In 2021, National Statistical Committee of the Republic of Belarus stopped to publish reports about several aspects of foreign trade after EU, US, UK and other countries imposed sanctions on Belarus.

Belarusian export by sectors of manufacturing in 2019:
- Refined petroleum products — US$5548 million
- Chemical products (excluding refined petroleum products) — US$5052 million
- Food industry — US$4963 million
- Other machinery — US$2373 million
- Basic metals and metal products — US$2295.7 million
- Transport vehicles and equipment — US$1869 million
- Rubber, plastics and other non-metallic products — US$1674.5 million
- Products of wood and paper — US$1662 million
- Textiles and clothes — US$1358 million
- Electrical equipment — US$1030 million
- Other sectors — less than US$1 billion in 2019

In 2019, according to Belstat, major destinations of Belarusian export of industrial production were Eastern Europe (US$19.8 billion), Northern Europe (US$4.16 billion), Western Europe (US$2.46 billion), Southern and Central Asia (US$1.78 billion). Three main countries where industrial goods were exported in 2019 were Russia (41.5%, US$13.7 billion), Ukraine (12.6%, US$4.1 billion) and the United Kingdom (7%, US$2.3 billion), three more countries imported slightly more than US$1 billion: Germany, Poland and Lithuania. Total export of industrial goods to the European Union amounted to US$7.8 billion in 2017, US$10.2 billion in 2018 and US$8.4 billion in 2019.

Based on Standard International Trade Classification, major groups of Belarusian industrial export in 2019 were:
- Mineral fuels, lubricants and related materials — US$6821 million
- Machinery and transport equipment — US$5436.5 million
- Chemicals and related products (not included in other sections) — US$5225 million
- Manufactured goods — US$5000 million
- Food and live animals — US$4851 million
- Crude materials, inedible, except fuels — US$1274 million
- Miscellaneous manufactured articles — US$2346 million

==Sanctions and circumvention==

A number of state-owned Belarusian factories were sanctioned by the EU, USA, UK, Canada and other countries following 2006, 2010, 2012 and 2020 elections.

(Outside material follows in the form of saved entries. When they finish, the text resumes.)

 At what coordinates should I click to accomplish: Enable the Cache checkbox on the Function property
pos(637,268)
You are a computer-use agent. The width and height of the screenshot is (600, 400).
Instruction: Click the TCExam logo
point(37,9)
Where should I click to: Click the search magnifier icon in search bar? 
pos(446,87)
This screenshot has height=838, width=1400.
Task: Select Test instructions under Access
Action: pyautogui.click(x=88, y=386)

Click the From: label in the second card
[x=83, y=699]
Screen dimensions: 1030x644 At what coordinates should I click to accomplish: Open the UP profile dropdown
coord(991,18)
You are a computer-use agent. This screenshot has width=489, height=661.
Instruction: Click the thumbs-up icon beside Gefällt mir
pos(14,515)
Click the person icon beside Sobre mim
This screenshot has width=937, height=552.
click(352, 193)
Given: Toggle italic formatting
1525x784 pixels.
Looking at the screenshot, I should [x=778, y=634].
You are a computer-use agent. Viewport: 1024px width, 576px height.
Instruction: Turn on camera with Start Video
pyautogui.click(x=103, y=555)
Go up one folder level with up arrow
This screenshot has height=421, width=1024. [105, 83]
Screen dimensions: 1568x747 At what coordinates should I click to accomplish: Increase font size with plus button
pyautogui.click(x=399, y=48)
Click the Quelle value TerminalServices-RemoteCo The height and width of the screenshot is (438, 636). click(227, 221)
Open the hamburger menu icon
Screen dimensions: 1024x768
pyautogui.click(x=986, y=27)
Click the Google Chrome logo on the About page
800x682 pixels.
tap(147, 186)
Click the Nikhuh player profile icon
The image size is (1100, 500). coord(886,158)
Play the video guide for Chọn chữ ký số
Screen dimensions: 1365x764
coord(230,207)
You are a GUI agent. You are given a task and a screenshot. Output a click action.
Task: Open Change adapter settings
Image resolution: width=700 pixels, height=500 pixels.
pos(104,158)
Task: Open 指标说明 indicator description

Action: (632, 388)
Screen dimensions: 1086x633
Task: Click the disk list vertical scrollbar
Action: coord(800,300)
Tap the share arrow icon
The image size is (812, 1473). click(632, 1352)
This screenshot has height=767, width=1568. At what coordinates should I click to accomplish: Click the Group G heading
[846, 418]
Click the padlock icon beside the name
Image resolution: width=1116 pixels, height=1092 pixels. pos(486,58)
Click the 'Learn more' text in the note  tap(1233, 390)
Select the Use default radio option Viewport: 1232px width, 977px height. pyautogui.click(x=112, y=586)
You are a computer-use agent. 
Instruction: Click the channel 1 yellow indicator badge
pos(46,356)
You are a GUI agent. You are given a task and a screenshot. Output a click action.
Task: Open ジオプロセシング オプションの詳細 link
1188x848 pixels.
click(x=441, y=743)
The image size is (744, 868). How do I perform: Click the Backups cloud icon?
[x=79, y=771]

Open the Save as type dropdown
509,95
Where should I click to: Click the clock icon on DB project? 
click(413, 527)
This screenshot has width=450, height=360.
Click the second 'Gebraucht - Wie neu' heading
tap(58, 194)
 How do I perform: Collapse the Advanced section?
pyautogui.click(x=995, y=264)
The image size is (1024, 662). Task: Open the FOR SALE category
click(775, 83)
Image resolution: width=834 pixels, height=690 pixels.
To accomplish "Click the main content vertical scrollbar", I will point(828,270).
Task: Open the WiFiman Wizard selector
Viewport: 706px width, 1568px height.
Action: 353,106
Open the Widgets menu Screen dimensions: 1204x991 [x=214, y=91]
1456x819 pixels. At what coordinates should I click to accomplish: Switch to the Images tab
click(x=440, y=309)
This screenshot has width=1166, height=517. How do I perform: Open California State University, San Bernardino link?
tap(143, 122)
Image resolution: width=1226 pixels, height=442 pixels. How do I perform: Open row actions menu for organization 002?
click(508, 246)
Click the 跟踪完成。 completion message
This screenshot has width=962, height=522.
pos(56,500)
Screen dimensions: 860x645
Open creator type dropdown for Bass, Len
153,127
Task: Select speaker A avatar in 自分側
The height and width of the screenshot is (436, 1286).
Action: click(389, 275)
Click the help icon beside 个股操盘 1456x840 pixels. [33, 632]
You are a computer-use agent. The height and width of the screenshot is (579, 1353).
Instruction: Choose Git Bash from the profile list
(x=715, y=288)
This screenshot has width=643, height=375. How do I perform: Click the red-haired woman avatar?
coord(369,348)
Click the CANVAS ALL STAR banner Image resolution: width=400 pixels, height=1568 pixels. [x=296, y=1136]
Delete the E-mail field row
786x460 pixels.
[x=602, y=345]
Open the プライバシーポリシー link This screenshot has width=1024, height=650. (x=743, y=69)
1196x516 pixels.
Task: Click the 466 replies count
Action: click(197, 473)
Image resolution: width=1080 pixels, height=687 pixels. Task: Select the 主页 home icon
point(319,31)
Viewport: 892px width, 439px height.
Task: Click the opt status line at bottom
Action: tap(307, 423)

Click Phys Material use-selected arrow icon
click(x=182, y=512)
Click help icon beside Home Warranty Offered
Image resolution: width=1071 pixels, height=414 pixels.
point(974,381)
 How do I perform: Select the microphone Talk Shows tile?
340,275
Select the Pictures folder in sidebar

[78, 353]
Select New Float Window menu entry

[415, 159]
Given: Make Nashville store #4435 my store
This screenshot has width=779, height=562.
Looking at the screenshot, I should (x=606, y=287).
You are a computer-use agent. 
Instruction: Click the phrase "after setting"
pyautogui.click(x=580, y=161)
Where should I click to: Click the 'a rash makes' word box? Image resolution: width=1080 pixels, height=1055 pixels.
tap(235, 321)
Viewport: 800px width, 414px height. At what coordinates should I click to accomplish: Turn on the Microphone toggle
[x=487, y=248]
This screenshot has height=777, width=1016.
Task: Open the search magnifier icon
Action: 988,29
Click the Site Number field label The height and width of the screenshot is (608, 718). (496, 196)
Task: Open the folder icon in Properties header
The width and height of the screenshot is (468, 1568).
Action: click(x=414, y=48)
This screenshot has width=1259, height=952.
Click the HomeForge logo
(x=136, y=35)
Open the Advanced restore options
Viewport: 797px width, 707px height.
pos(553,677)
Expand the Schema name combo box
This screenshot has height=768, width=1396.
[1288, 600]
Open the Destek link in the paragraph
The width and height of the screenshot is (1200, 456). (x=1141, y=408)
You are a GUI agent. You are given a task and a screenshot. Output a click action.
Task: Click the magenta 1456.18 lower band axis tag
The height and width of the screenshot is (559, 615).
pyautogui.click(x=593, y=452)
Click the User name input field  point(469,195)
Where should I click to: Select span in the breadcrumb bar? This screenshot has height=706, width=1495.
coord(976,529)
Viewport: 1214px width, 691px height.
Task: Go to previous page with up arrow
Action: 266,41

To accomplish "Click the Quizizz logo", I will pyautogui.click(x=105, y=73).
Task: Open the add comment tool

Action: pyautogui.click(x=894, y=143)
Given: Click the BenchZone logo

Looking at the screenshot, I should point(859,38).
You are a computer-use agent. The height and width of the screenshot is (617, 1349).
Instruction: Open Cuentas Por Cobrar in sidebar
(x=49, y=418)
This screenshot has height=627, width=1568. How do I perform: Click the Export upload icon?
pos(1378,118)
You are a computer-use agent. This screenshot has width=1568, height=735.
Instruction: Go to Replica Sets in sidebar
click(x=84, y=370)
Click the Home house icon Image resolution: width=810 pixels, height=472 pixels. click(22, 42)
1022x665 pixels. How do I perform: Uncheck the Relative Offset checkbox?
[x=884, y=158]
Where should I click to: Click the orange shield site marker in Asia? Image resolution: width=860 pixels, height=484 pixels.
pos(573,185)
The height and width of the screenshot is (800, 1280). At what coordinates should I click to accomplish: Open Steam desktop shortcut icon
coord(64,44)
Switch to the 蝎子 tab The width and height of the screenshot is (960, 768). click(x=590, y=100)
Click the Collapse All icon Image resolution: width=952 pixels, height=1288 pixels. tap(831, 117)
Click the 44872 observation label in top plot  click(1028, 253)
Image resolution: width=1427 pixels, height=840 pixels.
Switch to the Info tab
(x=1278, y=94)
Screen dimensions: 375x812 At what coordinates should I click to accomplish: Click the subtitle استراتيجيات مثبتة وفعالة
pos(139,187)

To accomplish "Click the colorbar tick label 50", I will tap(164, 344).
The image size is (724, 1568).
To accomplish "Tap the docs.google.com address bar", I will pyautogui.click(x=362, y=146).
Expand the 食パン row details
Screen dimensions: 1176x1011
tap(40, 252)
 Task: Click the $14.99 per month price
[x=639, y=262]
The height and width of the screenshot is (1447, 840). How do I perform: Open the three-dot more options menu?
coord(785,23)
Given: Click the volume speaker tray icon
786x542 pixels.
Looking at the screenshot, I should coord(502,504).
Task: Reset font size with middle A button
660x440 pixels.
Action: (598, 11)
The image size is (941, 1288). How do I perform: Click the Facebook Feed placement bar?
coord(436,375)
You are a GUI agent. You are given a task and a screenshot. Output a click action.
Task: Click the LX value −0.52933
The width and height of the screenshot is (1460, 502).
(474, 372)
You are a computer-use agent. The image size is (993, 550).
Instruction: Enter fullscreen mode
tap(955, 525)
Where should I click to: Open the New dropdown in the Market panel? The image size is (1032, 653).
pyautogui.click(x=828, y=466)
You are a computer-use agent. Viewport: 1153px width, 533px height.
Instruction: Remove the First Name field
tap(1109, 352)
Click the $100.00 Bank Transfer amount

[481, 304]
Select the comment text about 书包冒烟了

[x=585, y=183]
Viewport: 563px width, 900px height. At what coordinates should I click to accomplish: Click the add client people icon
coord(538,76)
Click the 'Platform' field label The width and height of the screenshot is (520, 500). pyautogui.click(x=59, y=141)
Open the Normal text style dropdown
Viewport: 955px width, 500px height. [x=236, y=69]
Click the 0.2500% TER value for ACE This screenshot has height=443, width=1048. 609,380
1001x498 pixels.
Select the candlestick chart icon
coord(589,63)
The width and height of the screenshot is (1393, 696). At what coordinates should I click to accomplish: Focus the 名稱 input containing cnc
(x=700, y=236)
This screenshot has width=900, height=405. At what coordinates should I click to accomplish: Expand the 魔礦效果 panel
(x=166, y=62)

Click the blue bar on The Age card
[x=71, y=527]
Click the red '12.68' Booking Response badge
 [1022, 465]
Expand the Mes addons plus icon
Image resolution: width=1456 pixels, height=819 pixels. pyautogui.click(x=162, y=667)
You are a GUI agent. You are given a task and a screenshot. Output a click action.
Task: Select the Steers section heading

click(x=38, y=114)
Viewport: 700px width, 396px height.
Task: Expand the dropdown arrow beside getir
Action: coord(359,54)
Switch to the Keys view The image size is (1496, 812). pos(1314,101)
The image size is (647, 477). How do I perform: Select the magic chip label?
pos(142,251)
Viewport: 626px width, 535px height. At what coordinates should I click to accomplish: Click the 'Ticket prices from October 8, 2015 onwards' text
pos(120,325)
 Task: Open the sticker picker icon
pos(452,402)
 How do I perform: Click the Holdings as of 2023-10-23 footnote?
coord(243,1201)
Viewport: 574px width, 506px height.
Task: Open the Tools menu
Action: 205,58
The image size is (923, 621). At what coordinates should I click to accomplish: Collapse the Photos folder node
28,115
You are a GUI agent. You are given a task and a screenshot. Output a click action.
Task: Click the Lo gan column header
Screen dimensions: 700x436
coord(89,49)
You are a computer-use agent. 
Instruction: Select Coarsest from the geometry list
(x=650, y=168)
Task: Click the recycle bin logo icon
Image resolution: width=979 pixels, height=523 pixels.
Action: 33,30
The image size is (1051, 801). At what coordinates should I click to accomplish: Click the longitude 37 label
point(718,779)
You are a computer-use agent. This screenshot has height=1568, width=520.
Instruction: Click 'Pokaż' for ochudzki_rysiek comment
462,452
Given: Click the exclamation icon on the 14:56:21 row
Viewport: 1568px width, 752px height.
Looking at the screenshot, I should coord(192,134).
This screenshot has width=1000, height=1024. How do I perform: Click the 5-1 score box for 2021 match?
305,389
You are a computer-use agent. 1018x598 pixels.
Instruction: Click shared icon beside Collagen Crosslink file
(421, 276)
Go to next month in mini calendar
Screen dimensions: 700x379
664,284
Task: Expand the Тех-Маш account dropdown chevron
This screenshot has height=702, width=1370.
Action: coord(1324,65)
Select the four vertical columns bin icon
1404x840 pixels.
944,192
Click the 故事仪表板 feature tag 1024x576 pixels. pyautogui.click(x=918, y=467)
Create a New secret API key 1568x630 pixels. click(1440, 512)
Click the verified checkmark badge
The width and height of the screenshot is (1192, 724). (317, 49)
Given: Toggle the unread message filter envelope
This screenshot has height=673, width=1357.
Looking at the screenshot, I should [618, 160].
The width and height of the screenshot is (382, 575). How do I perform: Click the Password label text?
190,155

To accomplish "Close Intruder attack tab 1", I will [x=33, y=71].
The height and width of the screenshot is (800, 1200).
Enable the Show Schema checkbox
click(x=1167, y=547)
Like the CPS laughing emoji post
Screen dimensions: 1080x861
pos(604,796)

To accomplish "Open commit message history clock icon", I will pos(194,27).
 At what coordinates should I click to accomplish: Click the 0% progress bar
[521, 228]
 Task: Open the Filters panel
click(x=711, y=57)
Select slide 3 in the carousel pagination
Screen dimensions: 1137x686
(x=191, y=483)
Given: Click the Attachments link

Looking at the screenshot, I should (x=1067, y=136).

In 2020 and 2021, the EU imposed sanctions on several organizations, including major industrial companies:
- MAZ (automotive industry)
- MZKT (automotive industry, defense)
- BelAZ (automotive industry)
- Agat-Electromechanical plant (defense)
- 140th repair plant (defense)
On 24 June 2021, the EU introduced the sectoral sanctions that affected petroleum and fertilizer production, tobacco industry, supply of dual-purpose equipment, and access to the EU financial markets by the Belarusian government.

In 2021, USA resumed sanctions on Belarusian chemical industry (previously suspended, but not cancelled):
- Belneftekhim concern
  - Naftan (oil refinery)
  - Belshina (tire plant)
  - Grodno Azot (fertilizer plant)
  - Grodno Khimvolokno (synthetic fiber plant)
  - Lakokraska (chemical paints plant)
  - Polotsk-Steklovolokno (fiberglass plant)
USA also imposed sanctions on Grodno tobacco factory together with several non-industrial companies.

In 2020—2021, Belarusian authorities made different efforts to circumvent the international sanctions. They also hid the statistics to prevent revealing the ways used to circumvent them and track their effects. In particular, access to data regarding production and exports of the sanctioned goods became restricted to public. In October 2021, Belstat started to hide data regarding exports of tractors and trucks. Overall classified exports in January-August 2021 is estimated at USD 8.2 billion. In September 2021, Alexander Lukashenko mentioned minister of industry Petr Parkhomchik and vice prime minister Yuri Nazarov (politician) as the people who organized the circumvention of sanctions. He also accused several workers of state factories of gathering information about the ways used to circumvent the sanctions, and he threatened them with imprisonment. 13 workers from Grodno Azot fertilizer factory, Naftan oil refinery, BMZ steel mill and Belarusian Railway were arrested by the Belarusian KGB in a possible connection with this statement. It was reported that some of them were accused of state treason. At least two of them were later released.

In June 2021, Belorusneft was removed from subordination of Belneftekhim. This move was believed to be connected with the sanctions.